• _TÂCHE À FAIRE 1_
Renvoyez telles quelles les lignes des entrées, de la ligne contenant « What do you see at coordinates (614, 658) » jusqu'à la ligne contenant « section-title: Lista przelewów » incluse.

• _TEXTE_

Mais est-ce que vous êtes sur la même longueur d’onde que les partis d’opposition en ce qui concerne le cas ATT ? A ce jour, aucun d’eux n’a posé le problème du retour d’ATT. Si cela continuait, qu’est-ce que vous allez faire ? 

Je me suis donné un temps parce que je ne fais pas les choses dans la précipitation. Je suis à l’opposition et au premier rang. Mais si je continue de constater que l’opposition ignore l’absence d’ATT, que l’opposition n’est pas du même point de vue que moi, c’est-à-dire qu’ATT doit rentrer au bercail, alors que tout ce qui se passe autour d’ATT ne peut pas passer inaperçu, je dégagerai de la famille de cette opposition. Je ne vois pas ce qui peut empêcher ATT de rentrer au bercail. Il y a eu trois présidents avant lui et ceux d’entre eux, encore vivants, sont au Mali. Pourquoi ATT devrait être contraint de rester en exil ? Pour moi, c’est un exil qui ne dit pas son nom. Si je vois que seul le Pdes continue de lutter pour le retour d’ATT je me démarquerai de cette opposition. Je n’irai pas pour autant vers le parti au pouvoir, mais je resterai à l’opposition et dans une opposition constructive.

 

Concernant le cas ATT, une plainte a été déposée contre lui devant la Haute cour de justice qui garde un si long silence sans se prononcer officiellement. Pourtant, suite à des fuites, la presse a fait écho de conclusions des discussions des membres de cette Haute cour qui trouvent comme non fondées les accusations formulées contre ATT. Quelle est la position du Pdes vis-à-vis de cette situation ?

Ma position par rapport à la situation d’ATT est très claire. A toutes les conférences que j’ai eu à faire et à tous les regroupements que j’ai eu à organiser, je ne parle que de ça. Au point que d’aucuns pensent que je n’ai pas d’autres mots pour rencontrer les populations. Mais je précise que ma priorité, en tant que président du Pdes, c’est le retour d’ATT. Il est vrai que nous avons plus de député à l’Assemblée nationale parce que nos députés ont rejoint d’autres formations politiques. L’élu malien est comme cela, si son parti n’est plus au pouvoir il cherche à regagner une autre formation politique et généralement celle qui est au pouvoir. Mais puisqu’il y a un groupe parlementaire censé représenter l’opposition à l’Assemblée nationale, j’attends de voir et je me suis donné un temps. Plus précisément le mois d’avril. Si je constate que mes pairs de l’opposition qui siègent à l’Assemblée nationale n’arrivent pas à tirer le dossier ATT pour qu’on en finisse, naturellement je n’ai pas de raison de rester avec cette opposition.

• _ENTRÉES DE DONNÉES_

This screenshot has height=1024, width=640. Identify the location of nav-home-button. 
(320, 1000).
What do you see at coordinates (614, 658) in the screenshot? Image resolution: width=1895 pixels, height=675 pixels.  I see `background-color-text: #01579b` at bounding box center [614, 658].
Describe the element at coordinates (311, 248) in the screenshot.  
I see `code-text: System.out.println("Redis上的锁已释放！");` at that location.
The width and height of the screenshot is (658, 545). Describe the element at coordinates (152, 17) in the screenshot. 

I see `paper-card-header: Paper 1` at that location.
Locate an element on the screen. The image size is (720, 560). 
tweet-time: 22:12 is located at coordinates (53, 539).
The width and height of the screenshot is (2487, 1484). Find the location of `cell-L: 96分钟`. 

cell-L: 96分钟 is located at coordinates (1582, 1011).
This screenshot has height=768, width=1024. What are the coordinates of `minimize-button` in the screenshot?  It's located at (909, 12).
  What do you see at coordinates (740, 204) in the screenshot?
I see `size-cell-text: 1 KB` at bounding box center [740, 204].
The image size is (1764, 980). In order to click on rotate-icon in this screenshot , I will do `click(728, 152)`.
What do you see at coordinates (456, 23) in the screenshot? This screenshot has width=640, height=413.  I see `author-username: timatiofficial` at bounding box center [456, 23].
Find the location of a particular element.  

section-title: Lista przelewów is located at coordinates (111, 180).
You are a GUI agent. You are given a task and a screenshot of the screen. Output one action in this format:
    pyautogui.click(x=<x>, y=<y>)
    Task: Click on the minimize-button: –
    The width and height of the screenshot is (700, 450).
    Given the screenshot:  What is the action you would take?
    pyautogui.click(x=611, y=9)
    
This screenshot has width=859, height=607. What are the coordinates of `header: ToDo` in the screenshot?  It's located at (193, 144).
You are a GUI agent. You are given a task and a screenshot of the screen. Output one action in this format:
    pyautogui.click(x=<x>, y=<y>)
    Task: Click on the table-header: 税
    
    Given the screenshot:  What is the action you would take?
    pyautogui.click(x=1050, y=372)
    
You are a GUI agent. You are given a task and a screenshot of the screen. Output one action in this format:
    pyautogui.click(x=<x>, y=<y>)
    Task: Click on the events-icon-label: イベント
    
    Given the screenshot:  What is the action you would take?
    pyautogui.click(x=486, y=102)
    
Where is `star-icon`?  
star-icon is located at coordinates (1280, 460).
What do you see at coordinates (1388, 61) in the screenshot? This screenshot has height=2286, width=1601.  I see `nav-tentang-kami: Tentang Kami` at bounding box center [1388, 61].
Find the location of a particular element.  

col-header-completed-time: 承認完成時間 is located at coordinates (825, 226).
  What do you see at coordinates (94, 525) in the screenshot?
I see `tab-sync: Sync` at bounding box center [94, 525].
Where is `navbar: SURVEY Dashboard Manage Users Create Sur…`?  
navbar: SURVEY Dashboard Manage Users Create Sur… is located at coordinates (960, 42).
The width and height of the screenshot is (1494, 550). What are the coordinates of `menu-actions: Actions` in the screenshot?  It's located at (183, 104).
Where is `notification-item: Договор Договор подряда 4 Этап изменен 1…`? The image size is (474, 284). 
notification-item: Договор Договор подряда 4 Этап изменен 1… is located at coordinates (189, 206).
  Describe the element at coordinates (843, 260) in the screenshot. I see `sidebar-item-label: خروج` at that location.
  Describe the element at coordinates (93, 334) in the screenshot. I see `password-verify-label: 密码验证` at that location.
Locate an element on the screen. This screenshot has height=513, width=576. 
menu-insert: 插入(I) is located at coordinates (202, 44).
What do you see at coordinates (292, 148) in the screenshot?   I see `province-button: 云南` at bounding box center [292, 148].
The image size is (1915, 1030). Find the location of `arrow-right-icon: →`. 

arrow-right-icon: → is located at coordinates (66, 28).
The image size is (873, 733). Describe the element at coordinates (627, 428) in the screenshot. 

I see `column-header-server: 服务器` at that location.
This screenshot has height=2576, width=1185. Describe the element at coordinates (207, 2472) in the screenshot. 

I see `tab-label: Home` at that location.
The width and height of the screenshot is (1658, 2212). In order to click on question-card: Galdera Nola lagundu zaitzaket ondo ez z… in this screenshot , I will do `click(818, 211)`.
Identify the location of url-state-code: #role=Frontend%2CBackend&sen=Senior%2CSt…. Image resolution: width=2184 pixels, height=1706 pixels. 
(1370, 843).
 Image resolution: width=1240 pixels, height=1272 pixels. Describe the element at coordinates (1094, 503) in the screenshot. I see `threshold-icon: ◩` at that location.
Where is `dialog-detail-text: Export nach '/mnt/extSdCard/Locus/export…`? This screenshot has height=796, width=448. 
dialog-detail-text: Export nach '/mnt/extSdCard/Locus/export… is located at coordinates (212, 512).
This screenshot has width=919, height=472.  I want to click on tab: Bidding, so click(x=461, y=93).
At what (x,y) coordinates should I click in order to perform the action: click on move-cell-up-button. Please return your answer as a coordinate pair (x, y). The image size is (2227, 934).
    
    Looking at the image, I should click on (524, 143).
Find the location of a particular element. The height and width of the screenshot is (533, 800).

• _TÂCHE À FAIRE 2_
En vous appuyant sur l'entretien consacré à ATT, répondez aux questions suivantes :
(a) Devant quelle juridiction une plainte a-t-elle été déposée contre ATT ?
(b) Jusqu'à quel mois le président du Pdes se donne-t-il du temps avant de décider s'il reste dans l'opposition ?
(c) Combien de présidents le Mali a-t-il eus avant ATT ?

• _SOLUTION PROPOSÉE 1_
What do you see at coordinates (614, 658) in the screenshot? Image resolution: width=1895 pixels, height=675 pixels.  I see `background-color-text: #01579b` at bounding box center [614, 658].
Describe the element at coordinates (311, 248) in the screenshot.  
I see `code-text: System.out.println("Redis上的锁已释放！");` at that location.
The width and height of the screenshot is (658, 545). Describe the element at coordinates (152, 17) in the screenshot. 

I see `paper-card-header: Paper 1` at that location.
Locate an element on the screen. The image size is (720, 560). 
tweet-time: 22:12 is located at coordinates (53, 539).
The width and height of the screenshot is (2487, 1484). Find the location of `cell-L: 96分钟`. 

cell-L: 96分钟 is located at coordinates (1582, 1011).
This screenshot has height=768, width=1024. What are the coordinates of `minimize-button` in the screenshot?  It's located at (909, 12).
  What do you see at coordinates (740, 204) in the screenshot?
I see `size-cell-text: 1 KB` at bounding box center [740, 204].
The image size is (1764, 980). In order to click on rotate-icon in this screenshot , I will do `click(728, 152)`.
What do you see at coordinates (456, 23) in the screenshot? This screenshot has width=640, height=413.  I see `author-username: timatiofficial` at bounding box center [456, 23].
Find the location of a particular element.  

section-title: Lista przelewów is located at coordinates (111, 180).

• _SOLUTION PROPOSÉE 2_
(a) Devant la Haute cour de justice.
(b) Le mois d'avril.
(c) Trois.